Emily E. Scott, Ph.D.
Cytochrome P450 Dynamics Upon Interactions with Redox Partners
Dr. Emily E. Scott is the F. F. Blicke Collegiate Professor of Pharmacy at the University of Michigan, with additional appointments in Biophysics, Biological Chemistry, and Pharmacology.
Prof. Scott will discuss new insights into the structural dynamics of several human cytochrome P450 enzymes, particularly in response to interactions with their redox partner proteins including cytochrome b5 and the FMN-containing domain of NADPH-cytochrome P450 reductase. A number of distinct methods support conformational selection upon P450 protein/protein interactions.
Prof. Scott has studied almost half of the human cytochrome P450 enzymes and made critical contributions to our understanding of their structure and function. Her structures to date have focused on those involved in xenobiotic/drug metabolism (CYP1A1, CYP2A6, CYP2A13, CYP2E1, CYP3A4) and steroidogenesis (CYP17A1, CYP11B1, CYP11B2, CYP8B1, CYP3A7). Recent emphasis has expanded to include structural and functional impacts of interactions with redox partners.
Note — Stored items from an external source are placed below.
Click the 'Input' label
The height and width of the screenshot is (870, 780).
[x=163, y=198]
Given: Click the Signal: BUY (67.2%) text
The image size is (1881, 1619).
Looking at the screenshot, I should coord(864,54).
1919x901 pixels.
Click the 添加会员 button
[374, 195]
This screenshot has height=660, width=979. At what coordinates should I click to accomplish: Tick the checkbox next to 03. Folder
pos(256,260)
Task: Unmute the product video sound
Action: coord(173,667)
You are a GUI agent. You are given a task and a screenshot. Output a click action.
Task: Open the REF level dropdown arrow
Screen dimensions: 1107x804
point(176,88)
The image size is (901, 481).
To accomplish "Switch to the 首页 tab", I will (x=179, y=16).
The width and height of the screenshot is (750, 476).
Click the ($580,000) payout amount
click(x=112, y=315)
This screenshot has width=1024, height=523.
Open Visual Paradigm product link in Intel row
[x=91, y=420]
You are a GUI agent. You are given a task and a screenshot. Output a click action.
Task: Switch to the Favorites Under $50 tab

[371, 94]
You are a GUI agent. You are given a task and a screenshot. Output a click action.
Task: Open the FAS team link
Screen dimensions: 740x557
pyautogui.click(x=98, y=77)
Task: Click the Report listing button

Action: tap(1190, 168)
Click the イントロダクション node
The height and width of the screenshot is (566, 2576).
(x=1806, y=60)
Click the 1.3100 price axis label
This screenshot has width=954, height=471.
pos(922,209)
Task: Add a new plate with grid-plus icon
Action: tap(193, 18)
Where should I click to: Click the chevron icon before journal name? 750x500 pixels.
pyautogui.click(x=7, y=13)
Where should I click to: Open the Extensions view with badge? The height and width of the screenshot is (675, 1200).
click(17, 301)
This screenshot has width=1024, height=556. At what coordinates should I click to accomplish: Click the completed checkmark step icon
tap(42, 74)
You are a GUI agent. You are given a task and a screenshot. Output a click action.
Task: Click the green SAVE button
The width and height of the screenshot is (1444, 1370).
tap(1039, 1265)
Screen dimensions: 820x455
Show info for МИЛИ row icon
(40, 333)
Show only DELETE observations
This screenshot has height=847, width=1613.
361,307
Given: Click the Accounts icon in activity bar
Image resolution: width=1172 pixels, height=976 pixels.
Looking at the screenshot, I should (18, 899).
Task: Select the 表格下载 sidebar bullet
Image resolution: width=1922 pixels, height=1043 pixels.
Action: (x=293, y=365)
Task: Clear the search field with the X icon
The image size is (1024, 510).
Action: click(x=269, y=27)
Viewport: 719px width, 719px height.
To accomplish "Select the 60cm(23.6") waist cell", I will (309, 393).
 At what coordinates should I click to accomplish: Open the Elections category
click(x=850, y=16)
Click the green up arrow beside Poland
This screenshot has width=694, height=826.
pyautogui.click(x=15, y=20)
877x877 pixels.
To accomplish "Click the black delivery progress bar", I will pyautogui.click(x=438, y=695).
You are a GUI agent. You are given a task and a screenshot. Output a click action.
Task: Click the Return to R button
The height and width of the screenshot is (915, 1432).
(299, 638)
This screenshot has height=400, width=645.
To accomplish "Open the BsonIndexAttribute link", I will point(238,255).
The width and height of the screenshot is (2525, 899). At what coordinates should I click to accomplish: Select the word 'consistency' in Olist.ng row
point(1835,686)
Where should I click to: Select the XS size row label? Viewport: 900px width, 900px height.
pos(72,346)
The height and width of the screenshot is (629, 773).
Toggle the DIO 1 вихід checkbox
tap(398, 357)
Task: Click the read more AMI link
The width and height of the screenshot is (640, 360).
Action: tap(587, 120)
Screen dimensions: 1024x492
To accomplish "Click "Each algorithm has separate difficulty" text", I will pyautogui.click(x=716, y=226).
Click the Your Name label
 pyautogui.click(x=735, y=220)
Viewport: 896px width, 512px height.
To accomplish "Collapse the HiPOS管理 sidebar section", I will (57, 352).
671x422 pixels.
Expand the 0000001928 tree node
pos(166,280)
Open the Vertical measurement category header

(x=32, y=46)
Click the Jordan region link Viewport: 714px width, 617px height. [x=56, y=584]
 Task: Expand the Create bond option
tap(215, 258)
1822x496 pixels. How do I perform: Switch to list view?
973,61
Currently an AAAS and ASPET Fellow, she has been awarded a MERIT Award from NIH and
new investigator awards from ISSX and the Drug Metabolism and Disposition Division of ASPET.
Magnus Ingelman-Sundberg, Ph.D.
Enhancing Drug Development Through Innovative 3D Liver Models
Magnus Ingelman-Sundberg will discuss the application of novel 3D spheroid systems that effectively preserve patient-specific phenotypes and functions for prolonged periods in culture. These models serve as powerful tools for predictive and mechanistic analyses of drug-induced hepatotoxicity, as well as for evaluating hepatic disposition and metabolite formation in low clearance drugs. Additionally, they play a crucial role in mechanistic analyses and drug development for various pathological conditions, including fibrosis, viral hepatitis, and NASH.
Magnus Ingelman-Sundberg is Professor of Molecular Toxicology at the Department of Physiology and Pharmacology, Karolinska Institutet. He received the 2022 R.T. Williams Distinguished Scientific Achievement Award in 2022, is a former member of the Nobel Assembly and has repeatedly been assigned “Highly Cited Researcher” by Clarivate.